Material provided:

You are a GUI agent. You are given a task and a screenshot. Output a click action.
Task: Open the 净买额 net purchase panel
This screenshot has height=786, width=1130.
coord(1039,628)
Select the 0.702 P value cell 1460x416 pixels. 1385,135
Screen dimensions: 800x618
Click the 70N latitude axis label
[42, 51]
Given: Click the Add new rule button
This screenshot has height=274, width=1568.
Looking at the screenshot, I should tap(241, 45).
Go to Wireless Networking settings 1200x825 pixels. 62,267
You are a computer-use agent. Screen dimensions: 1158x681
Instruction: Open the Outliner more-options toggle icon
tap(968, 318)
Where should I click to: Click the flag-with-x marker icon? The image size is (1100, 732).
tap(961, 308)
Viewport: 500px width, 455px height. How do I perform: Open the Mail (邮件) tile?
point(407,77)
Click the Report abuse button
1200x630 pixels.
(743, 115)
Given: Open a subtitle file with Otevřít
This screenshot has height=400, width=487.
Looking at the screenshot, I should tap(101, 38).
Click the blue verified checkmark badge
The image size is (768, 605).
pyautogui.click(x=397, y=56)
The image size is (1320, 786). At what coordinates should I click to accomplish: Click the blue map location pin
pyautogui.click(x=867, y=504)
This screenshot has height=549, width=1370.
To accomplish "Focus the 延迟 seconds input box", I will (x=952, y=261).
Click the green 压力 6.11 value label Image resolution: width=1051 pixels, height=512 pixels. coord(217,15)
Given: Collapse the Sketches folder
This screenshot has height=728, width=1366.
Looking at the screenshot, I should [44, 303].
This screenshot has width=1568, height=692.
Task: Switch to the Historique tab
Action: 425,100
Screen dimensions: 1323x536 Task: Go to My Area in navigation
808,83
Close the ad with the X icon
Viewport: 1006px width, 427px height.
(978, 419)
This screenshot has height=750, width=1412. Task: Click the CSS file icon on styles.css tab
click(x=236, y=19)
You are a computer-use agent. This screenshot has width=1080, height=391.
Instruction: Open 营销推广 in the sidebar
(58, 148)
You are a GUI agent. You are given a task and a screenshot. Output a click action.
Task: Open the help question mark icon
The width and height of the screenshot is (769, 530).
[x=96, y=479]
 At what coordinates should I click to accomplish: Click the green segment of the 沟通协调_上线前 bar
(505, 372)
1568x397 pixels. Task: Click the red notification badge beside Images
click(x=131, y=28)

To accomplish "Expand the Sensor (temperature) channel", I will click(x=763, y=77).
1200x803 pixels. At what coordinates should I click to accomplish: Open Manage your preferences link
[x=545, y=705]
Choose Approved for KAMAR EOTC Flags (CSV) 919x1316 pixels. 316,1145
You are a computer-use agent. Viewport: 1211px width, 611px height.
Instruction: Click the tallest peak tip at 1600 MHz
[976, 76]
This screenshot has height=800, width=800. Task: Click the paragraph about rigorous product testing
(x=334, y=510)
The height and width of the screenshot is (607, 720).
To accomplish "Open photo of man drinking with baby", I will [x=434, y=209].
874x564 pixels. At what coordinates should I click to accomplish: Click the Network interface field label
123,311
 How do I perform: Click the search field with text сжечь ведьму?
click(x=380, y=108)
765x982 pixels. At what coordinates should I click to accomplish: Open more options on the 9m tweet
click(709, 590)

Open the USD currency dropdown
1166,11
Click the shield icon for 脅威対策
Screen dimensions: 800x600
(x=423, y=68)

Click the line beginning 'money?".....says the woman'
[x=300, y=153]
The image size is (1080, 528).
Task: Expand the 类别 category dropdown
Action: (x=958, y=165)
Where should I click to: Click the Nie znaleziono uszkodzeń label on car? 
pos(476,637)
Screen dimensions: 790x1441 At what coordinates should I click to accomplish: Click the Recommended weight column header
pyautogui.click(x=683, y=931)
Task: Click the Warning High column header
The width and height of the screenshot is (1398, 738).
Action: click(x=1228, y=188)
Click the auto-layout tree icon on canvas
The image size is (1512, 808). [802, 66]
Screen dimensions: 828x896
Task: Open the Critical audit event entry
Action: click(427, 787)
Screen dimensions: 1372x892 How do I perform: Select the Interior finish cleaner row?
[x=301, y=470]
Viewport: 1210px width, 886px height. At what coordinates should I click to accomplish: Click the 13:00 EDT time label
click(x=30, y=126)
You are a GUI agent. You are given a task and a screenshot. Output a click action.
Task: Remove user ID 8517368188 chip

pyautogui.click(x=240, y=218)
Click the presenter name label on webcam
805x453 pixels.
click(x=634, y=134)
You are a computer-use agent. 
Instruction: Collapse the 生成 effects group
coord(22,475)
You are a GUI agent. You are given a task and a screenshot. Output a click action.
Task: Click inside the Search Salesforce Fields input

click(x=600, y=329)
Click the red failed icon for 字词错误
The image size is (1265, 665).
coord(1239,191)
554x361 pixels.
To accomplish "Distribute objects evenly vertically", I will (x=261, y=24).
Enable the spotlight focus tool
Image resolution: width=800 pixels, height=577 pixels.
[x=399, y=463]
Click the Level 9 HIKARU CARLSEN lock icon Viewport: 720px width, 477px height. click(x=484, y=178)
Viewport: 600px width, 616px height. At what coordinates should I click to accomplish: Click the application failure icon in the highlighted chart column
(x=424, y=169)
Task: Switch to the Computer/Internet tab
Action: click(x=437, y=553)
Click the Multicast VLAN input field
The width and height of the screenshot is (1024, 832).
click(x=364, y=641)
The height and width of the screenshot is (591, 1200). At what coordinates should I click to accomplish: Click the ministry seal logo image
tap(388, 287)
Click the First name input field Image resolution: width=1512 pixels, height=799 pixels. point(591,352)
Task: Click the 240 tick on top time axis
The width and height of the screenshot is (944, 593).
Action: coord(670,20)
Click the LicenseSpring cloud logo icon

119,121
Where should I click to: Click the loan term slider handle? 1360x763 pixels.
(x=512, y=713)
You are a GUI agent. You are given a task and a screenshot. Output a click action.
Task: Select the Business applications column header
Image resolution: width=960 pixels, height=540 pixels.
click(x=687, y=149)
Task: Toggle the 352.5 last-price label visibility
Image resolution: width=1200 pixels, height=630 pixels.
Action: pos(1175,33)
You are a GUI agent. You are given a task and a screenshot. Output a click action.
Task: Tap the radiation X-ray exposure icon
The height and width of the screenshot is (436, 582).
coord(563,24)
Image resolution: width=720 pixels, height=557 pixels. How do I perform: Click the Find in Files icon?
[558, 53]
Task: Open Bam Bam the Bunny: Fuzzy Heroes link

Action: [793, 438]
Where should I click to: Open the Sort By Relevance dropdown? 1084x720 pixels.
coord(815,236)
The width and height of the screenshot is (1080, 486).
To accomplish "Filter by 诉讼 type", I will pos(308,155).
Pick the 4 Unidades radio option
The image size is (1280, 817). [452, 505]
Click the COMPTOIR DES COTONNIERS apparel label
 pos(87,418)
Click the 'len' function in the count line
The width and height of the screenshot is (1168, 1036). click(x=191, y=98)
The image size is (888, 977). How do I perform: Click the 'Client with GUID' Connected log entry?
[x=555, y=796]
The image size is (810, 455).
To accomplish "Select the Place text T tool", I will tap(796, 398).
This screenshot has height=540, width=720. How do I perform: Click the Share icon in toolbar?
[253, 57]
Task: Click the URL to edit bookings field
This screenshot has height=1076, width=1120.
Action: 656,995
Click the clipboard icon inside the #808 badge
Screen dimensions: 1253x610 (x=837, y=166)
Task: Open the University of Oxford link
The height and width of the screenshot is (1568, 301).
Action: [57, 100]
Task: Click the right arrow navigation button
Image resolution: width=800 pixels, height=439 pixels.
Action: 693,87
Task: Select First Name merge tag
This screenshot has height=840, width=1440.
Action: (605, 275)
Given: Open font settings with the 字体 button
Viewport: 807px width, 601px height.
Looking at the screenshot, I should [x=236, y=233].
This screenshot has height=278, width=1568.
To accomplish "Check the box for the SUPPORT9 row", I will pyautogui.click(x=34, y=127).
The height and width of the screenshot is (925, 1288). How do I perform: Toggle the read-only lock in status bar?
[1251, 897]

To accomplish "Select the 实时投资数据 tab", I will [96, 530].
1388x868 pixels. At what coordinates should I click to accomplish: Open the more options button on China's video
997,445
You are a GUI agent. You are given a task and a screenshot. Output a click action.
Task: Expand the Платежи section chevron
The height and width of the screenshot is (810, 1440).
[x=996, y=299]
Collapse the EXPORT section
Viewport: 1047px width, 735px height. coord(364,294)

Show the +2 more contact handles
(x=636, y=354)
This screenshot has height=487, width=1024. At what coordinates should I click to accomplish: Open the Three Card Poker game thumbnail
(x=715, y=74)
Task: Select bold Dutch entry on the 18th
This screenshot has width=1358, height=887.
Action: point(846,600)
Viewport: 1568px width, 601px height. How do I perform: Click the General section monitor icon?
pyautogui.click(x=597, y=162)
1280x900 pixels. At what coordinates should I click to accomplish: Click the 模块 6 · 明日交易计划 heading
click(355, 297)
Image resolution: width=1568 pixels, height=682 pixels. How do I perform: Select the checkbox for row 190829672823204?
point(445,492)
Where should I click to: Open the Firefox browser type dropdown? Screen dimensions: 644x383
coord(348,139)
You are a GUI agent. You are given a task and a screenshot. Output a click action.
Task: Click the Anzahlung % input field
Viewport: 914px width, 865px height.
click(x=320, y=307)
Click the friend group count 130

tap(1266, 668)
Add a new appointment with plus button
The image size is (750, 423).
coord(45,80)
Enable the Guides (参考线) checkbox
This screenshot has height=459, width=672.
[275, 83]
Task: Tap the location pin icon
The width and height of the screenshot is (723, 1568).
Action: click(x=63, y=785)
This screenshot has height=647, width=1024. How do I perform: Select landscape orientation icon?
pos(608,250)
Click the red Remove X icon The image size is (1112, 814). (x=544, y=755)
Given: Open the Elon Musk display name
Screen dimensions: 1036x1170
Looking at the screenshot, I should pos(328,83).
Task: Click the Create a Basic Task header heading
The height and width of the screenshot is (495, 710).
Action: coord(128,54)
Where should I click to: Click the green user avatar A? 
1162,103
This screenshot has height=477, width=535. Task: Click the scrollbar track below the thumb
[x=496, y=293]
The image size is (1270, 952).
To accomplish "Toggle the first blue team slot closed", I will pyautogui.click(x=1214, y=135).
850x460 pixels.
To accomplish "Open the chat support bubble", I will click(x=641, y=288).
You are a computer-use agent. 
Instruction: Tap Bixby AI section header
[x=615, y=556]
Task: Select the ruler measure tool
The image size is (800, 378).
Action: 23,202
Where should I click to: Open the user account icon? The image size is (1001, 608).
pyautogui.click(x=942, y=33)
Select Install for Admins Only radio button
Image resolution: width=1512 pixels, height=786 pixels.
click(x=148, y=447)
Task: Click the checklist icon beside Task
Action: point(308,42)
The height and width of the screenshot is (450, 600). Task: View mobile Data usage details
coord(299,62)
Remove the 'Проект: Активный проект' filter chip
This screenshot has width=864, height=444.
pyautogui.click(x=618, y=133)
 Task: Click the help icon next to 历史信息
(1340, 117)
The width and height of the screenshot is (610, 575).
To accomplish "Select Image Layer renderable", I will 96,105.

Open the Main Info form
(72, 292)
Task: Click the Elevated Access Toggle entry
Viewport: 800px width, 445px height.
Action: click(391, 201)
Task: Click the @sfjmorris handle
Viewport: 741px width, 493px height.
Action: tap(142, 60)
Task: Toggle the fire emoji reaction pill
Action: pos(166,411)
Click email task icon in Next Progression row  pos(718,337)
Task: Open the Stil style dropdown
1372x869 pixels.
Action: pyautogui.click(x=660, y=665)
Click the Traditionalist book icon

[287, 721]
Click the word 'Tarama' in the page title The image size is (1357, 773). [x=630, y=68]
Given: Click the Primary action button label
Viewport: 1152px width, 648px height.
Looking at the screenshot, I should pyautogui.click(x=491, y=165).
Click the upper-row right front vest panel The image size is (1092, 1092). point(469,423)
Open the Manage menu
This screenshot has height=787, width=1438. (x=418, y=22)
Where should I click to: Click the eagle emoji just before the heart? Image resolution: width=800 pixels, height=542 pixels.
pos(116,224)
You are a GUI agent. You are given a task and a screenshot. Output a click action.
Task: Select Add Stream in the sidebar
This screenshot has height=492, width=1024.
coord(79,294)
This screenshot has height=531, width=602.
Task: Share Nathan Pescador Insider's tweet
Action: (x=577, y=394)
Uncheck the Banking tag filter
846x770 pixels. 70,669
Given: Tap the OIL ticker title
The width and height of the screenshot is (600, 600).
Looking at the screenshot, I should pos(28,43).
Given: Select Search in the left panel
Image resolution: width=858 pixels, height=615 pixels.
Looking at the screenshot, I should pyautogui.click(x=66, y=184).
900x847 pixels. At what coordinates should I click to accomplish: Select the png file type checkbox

Instructions for the task:
Copy the lines above exactly, from the very first through the one containing "You are a computer-use agent. Screen", and include no other line.

Task output:
You are a GUI agent. You are given a task and a screenshot. Output a click action.
Task: Open the 净买额 net purchase panel
This screenshot has height=786, width=1130.
coord(1039,628)
Select the 0.702 P value cell 1460x416 pixels. 1385,135
Screen dimensions: 800x618
Click the 70N latitude axis label
[42, 51]
Given: Click the Add new rule button
This screenshot has height=274, width=1568.
Looking at the screenshot, I should tap(241, 45).
Go to Wireless Networking settings 1200x825 pixels. 62,267
You are a computer-use agent. Screen dimensions: 1158x681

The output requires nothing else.